将值的组合作为函数的参数传递

Question

i want to pass the parameters as the combination of a,b,c,d values

a = [1,2,3,4,5,6,7,8,9]
b = [5,6,7,8,9,10,11,12,13,14,15]
c = [1,2,3,4,6,12,18]
d = [1,2,3,4,6,12,18,24]
results = []

this is my funcion:

def calc(a,b,c,d):
 ....

i want it to run calc(1,5,1,1) and then calc(1,5,1,2) ... calc(1,5,1,24) , calc(1,5,2,1) ... calc(1,5,2,24) ... calc(1,6,1,1) ... calc(1,6,18,24) ... calc(2,5,1,1) ... calc(2,5,1,24) ... until calc(9,15,18,24)

i want to pass all possible combinations of a,b,c and d as parameters to the function

i have made it by using nested loops

for i in a:
    for j in b:
        for k in c:
             for l in d:
                 results.append(calc(i,j,k,l))

but i think this is not the best solution

it takes 15 min running because the dataset i'm using is too big

Answer 1

To tame the complexity a little bit, you can use itertools.product :

itertools.product(*iterables, repeat=1)

Cartesian product of input iterables.

Roughly equivalent to nested for-loops in a generator expression. For example, product(A, B) returns the same as (x,y) for x in A for y in B) .

import itertools

p = itertools.product(a, b, c, d)

for value_a, value_b, value_c, value_d in p:
    result = calc(value_a, value_b, value_c, value_d)

    print(result)

Answer 2

The runtime can't really be changed if you need to evaluate everything - but that would depend on your calc function and whether you have any repeats in your inputs (which would allow you to use dynamic programming and cache lookups to your function instead).

For simplifying iteration, you can use itertools.product :

Cartesian product of input iterables.

Roughly equivalent to nested for-loops in a generator expression. For example, product(A, B) returns the same as ((x,y) for x in A for y in B).
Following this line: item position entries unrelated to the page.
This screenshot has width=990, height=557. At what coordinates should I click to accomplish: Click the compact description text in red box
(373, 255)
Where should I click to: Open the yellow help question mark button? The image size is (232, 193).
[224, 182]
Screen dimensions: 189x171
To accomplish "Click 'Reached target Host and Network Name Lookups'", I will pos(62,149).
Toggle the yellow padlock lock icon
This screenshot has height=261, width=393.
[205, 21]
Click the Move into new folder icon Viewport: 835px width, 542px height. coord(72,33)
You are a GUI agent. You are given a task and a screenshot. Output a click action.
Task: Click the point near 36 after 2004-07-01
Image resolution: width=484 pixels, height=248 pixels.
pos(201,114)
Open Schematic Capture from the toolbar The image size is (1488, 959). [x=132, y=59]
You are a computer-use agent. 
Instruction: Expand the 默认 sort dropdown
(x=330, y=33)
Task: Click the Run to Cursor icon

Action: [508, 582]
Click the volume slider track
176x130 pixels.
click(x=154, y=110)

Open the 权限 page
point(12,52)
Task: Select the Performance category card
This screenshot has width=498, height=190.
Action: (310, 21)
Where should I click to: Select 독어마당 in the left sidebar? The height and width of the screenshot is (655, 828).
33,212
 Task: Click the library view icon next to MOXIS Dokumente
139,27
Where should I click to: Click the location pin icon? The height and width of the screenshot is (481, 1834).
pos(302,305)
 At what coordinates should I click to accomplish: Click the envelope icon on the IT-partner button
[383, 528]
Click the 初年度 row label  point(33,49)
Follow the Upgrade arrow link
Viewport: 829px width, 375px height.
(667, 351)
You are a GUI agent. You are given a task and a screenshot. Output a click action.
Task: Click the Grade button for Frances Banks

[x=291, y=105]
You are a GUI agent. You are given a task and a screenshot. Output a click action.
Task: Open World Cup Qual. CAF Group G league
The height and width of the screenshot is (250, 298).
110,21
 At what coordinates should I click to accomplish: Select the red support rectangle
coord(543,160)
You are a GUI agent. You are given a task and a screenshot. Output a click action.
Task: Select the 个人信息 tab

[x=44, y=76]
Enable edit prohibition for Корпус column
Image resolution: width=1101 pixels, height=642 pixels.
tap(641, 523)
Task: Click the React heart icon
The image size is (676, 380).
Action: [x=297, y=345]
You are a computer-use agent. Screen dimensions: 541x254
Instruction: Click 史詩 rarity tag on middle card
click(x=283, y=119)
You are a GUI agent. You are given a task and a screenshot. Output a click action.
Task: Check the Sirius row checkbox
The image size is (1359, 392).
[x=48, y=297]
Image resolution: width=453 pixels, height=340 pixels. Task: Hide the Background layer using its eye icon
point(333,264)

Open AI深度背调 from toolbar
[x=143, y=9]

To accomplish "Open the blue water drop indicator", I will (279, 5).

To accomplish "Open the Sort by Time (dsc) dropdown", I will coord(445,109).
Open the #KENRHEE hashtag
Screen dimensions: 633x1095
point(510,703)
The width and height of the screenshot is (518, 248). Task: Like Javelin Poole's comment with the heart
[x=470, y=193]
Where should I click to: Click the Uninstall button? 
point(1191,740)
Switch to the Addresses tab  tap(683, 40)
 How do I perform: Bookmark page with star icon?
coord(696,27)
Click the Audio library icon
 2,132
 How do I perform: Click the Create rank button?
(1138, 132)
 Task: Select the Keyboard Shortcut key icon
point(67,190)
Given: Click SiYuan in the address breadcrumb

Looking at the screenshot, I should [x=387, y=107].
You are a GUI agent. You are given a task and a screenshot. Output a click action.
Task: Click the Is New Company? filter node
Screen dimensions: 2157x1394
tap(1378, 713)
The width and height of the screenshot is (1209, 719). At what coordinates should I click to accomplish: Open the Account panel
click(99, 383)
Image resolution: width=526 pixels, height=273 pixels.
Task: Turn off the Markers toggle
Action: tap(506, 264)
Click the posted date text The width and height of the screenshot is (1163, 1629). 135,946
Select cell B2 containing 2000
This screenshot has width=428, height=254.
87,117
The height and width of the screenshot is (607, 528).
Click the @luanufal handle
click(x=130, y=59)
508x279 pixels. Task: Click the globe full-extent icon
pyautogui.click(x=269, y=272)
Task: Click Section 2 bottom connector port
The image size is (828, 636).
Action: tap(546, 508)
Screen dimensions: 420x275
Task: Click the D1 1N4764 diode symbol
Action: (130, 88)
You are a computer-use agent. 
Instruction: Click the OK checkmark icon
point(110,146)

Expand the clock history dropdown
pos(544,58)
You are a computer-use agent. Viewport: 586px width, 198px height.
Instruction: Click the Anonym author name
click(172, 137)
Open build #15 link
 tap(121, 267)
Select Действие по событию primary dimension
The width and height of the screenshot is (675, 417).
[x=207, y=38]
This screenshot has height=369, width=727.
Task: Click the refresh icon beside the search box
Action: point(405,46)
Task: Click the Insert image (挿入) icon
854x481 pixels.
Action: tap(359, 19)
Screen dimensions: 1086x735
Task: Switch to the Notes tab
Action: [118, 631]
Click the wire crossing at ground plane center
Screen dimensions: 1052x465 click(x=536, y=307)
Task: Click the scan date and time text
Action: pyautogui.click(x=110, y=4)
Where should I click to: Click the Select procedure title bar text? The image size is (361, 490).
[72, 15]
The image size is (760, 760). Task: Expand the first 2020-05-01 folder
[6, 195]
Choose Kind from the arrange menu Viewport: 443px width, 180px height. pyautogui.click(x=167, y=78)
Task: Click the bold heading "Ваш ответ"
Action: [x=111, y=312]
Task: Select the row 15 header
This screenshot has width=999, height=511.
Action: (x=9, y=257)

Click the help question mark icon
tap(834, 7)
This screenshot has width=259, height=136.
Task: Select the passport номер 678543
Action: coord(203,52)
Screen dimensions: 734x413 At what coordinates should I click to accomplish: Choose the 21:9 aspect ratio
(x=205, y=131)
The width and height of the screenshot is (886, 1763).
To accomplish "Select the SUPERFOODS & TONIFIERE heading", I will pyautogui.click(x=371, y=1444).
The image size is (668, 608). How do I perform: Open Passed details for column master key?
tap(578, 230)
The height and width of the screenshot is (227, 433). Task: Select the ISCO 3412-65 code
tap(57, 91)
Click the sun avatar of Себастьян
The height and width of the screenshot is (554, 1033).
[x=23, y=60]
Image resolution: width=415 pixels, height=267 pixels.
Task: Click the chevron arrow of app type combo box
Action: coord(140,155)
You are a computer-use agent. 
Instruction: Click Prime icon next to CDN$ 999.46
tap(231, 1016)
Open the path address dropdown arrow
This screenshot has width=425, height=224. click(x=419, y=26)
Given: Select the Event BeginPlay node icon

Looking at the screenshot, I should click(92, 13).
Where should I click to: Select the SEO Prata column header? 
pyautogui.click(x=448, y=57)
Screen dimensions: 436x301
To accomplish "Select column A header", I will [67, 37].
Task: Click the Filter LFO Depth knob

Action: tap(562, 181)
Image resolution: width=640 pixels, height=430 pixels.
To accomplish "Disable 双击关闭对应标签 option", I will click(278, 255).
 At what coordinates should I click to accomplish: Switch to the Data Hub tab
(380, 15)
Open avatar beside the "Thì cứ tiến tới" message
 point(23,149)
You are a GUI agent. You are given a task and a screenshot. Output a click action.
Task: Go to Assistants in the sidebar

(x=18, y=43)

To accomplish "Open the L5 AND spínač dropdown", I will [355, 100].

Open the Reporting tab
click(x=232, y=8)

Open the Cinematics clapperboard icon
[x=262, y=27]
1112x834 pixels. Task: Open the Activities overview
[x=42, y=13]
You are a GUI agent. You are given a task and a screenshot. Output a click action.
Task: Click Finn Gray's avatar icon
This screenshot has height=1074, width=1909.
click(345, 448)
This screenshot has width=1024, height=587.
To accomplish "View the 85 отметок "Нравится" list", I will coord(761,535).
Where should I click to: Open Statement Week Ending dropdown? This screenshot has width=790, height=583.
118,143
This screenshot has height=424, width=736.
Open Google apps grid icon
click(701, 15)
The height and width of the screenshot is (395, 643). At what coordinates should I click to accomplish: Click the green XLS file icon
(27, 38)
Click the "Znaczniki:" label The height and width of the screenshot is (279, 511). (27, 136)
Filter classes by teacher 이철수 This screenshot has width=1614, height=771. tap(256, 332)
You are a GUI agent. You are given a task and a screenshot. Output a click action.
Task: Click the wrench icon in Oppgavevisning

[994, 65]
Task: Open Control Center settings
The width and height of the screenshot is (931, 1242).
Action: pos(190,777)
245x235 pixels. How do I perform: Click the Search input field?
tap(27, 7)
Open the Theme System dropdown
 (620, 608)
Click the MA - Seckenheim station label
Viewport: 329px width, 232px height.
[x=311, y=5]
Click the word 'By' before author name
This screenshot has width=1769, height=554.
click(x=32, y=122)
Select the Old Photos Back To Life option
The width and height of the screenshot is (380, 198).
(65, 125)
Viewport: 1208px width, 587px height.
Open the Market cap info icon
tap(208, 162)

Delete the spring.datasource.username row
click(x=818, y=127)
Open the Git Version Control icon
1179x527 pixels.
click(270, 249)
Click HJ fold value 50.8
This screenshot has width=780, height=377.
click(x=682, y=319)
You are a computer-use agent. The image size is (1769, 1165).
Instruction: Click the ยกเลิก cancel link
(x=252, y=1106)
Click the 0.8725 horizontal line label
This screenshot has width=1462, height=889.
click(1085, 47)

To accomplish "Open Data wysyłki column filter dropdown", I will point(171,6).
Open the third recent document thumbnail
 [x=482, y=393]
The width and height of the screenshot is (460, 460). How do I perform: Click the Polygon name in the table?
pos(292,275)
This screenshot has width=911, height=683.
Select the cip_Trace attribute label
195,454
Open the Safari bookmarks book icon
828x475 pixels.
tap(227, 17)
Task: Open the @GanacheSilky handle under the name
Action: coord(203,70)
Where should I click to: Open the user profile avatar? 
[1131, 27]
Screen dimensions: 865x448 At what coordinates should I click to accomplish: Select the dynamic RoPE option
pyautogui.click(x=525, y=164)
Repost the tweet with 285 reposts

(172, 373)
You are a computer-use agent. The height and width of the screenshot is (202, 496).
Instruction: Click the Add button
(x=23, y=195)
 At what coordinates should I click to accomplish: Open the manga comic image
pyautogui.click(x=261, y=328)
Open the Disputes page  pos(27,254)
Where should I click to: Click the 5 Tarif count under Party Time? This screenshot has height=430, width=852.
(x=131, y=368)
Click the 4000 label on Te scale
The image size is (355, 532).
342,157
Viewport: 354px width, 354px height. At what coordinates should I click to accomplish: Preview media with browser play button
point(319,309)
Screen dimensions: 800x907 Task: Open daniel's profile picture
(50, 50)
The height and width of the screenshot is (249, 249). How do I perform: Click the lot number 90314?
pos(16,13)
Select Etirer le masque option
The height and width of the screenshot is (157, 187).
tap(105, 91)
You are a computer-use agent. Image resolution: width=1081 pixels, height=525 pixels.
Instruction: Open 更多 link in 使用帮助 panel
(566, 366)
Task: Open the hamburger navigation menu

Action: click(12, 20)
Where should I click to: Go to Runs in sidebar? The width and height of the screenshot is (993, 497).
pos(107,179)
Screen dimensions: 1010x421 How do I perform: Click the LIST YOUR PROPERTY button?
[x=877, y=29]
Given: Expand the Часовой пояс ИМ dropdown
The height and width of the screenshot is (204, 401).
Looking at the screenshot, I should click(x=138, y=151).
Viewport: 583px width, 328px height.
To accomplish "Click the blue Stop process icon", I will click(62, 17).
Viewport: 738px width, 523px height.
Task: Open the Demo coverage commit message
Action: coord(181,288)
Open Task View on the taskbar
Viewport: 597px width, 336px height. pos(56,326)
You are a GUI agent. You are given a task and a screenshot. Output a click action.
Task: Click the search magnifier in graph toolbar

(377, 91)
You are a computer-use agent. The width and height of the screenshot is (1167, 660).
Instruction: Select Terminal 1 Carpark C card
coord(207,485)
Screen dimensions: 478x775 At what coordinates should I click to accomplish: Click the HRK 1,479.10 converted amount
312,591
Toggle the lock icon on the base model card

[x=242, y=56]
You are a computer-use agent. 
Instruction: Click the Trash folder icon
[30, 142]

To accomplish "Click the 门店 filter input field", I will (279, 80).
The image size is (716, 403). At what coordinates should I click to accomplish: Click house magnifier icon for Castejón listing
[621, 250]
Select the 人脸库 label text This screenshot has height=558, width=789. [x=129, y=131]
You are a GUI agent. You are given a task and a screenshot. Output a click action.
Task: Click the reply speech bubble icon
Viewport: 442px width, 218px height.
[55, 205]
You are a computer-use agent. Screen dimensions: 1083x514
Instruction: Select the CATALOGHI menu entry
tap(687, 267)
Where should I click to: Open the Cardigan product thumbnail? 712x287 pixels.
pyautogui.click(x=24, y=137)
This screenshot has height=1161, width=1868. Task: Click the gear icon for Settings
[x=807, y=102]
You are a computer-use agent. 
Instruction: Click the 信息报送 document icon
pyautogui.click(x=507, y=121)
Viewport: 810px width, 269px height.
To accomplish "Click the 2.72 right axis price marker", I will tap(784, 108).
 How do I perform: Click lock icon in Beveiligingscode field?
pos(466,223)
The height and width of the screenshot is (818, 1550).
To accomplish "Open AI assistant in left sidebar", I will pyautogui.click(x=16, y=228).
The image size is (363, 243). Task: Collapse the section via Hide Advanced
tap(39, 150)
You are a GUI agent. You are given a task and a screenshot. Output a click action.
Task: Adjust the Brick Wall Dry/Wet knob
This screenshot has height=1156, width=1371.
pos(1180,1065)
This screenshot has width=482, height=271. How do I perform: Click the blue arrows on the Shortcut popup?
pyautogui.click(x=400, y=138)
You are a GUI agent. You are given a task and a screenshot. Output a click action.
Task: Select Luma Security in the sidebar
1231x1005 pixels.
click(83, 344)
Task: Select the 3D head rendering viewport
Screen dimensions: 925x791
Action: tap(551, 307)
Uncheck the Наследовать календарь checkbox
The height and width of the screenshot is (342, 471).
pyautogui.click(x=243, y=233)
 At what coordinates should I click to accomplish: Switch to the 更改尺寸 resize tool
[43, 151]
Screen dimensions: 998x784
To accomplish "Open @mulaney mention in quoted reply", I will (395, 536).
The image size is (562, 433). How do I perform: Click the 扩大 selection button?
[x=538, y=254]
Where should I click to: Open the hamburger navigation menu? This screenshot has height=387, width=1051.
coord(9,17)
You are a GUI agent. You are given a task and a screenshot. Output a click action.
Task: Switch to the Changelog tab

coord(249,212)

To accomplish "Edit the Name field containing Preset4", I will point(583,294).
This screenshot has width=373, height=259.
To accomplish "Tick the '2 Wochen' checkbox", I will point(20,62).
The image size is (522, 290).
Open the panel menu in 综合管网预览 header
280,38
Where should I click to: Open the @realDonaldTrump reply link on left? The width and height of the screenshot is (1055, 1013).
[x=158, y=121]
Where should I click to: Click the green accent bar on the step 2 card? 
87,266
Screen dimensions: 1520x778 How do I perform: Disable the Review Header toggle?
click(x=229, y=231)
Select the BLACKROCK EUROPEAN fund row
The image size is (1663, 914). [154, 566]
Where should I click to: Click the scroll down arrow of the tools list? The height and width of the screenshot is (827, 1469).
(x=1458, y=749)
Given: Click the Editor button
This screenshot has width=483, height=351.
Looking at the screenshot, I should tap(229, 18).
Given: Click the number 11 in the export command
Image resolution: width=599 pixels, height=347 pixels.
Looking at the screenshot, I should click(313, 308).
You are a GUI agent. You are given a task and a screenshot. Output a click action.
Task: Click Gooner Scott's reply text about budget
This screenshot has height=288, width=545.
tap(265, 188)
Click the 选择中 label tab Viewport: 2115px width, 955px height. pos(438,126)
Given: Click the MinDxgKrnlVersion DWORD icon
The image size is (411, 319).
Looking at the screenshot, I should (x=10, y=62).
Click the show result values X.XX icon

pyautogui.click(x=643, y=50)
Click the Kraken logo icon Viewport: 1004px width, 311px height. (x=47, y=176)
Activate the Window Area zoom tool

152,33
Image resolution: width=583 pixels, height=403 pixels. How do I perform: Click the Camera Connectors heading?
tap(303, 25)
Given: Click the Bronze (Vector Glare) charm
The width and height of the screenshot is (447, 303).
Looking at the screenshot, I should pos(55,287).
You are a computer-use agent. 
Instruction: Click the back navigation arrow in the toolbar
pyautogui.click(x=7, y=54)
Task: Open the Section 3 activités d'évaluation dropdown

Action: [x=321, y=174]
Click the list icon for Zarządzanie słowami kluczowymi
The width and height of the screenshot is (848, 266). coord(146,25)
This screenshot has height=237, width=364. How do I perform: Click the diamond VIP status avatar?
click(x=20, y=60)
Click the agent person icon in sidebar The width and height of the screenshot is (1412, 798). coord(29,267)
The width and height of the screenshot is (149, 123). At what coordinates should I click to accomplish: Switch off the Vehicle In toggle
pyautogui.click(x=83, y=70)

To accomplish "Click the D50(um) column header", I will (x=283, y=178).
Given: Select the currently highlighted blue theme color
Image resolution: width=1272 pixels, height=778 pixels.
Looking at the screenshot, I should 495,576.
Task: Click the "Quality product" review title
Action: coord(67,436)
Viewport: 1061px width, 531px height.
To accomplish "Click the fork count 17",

So to iterate over the product of all these lists:

import itertools

for a_i, b_i, c_i, d_i in itertools.product(a, b, c, d):
    calc(a_i, b_i, c_i, d_i)

However be aware that this might not be the exact same iteration pattern as you mentioned in your example, but it will still iterate over each possible combination from your lists.